▶ Task prompt:
Find the line that contains "Image resolution: width=709"; then retype it and each line after it, exactly, through the final line of the data below.

====

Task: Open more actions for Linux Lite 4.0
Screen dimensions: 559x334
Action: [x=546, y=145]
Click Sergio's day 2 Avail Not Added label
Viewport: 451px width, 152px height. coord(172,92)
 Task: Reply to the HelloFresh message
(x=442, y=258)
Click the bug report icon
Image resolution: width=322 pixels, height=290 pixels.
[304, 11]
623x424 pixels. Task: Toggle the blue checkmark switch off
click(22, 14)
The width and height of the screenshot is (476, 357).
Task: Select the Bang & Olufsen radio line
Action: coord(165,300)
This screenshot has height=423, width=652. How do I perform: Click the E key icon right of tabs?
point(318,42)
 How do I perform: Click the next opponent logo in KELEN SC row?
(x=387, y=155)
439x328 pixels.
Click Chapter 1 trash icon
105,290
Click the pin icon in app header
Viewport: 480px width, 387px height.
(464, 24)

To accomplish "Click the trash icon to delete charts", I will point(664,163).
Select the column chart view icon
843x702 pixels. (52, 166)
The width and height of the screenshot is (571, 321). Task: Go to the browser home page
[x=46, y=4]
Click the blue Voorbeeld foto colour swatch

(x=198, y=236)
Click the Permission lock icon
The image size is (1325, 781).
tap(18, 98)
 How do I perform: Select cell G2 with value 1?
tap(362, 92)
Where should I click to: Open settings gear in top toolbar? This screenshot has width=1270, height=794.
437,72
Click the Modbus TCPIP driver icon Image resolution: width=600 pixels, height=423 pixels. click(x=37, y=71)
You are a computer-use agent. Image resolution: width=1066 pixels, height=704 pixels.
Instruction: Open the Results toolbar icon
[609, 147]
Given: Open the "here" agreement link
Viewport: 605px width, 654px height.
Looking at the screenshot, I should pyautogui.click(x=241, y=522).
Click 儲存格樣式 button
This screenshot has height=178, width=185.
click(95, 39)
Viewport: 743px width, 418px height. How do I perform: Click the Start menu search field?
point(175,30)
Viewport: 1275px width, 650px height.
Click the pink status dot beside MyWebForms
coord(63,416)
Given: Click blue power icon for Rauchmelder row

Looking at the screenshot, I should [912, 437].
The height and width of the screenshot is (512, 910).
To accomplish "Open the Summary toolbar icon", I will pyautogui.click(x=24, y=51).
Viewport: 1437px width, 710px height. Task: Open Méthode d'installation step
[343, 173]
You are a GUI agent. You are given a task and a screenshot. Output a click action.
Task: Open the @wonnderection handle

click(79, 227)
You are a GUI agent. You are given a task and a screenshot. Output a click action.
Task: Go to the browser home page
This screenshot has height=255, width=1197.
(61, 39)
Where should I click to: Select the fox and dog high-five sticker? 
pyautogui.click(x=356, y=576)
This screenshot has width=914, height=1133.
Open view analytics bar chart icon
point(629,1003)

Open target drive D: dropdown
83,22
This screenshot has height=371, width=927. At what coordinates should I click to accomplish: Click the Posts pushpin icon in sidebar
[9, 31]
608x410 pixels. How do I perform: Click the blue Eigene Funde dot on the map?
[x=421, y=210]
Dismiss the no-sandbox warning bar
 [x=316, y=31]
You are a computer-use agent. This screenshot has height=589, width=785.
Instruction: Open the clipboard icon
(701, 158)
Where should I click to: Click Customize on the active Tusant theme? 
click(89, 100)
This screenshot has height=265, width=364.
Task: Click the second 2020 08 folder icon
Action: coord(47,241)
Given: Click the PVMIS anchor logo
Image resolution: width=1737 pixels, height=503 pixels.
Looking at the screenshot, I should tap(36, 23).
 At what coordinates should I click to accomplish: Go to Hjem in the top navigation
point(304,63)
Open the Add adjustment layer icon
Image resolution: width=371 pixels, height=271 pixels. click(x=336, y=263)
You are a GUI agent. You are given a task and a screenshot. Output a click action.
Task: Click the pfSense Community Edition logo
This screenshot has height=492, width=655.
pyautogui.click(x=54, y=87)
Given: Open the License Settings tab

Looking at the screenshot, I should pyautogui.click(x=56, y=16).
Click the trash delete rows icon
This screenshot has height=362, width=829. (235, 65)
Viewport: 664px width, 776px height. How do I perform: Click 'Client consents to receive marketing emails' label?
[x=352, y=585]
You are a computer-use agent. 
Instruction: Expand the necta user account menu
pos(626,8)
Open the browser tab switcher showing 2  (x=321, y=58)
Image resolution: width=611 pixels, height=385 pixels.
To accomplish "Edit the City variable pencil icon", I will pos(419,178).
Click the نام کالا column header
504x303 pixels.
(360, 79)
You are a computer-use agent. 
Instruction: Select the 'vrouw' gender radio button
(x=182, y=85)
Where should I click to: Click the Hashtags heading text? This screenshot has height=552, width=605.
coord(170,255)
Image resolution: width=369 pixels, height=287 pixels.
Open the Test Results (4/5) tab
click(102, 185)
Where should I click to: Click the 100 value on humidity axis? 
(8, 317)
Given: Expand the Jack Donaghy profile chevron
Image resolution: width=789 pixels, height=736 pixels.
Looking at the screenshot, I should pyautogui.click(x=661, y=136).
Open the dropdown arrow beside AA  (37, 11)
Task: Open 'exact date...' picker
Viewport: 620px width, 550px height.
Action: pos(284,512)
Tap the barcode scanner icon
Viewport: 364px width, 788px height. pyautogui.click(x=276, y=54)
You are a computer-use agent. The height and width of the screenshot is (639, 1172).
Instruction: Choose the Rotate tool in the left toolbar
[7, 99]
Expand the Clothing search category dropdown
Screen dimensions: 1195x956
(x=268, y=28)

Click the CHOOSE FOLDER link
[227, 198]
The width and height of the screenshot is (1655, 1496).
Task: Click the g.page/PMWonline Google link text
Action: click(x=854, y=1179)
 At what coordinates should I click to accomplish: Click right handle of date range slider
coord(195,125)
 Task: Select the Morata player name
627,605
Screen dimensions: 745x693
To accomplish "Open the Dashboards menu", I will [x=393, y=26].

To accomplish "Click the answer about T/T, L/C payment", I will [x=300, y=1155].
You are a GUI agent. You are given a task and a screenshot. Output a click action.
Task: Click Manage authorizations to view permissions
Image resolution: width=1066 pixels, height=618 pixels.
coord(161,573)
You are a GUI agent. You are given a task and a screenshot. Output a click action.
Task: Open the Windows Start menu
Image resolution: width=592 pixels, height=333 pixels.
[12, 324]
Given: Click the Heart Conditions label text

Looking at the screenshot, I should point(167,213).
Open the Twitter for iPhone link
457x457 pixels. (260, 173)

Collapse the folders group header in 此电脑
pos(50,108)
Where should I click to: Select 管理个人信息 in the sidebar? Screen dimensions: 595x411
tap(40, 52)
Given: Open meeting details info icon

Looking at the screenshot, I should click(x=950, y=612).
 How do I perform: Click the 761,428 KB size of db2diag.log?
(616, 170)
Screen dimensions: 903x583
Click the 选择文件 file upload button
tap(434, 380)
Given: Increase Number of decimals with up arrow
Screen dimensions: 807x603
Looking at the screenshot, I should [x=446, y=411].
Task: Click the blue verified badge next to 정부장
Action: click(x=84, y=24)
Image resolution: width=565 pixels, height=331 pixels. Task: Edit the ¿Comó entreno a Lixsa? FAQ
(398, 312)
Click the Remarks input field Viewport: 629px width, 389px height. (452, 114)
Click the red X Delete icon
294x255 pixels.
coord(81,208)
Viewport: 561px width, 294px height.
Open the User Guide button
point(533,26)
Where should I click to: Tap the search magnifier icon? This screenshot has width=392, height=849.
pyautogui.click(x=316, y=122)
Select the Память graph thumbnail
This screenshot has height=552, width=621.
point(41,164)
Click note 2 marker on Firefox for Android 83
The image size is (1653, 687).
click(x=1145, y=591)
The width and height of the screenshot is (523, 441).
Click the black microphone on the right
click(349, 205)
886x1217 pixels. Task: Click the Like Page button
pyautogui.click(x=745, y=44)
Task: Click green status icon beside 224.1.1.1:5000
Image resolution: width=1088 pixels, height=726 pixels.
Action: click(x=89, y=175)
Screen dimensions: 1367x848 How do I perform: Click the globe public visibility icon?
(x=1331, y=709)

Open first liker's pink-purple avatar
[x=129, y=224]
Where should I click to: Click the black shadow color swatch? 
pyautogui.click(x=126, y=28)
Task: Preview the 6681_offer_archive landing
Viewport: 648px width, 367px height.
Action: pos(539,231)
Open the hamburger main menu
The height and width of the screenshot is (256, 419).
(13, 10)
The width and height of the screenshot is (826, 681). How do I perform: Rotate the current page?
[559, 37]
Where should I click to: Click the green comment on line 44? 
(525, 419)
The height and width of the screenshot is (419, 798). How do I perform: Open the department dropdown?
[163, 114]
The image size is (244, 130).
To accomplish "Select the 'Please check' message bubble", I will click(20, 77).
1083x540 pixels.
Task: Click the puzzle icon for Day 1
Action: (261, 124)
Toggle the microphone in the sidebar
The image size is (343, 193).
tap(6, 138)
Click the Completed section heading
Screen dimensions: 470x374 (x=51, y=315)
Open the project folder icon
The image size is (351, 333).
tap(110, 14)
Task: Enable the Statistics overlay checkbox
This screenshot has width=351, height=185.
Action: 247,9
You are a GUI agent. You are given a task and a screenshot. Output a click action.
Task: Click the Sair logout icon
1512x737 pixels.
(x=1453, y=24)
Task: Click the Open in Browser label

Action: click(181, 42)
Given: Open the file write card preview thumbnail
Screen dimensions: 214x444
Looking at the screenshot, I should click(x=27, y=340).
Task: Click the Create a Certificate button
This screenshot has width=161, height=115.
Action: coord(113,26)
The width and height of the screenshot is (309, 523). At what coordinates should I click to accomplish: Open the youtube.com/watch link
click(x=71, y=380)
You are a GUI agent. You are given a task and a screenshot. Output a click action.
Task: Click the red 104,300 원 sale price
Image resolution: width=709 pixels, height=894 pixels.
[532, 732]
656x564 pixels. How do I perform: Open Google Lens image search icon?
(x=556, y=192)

====

▶ Answer to this exercise:
Image resolution: width=709 pixels, height=894 pixels.
[532, 732]
656x564 pixels. How do I perform: Open Google Lens image search icon?
(x=556, y=192)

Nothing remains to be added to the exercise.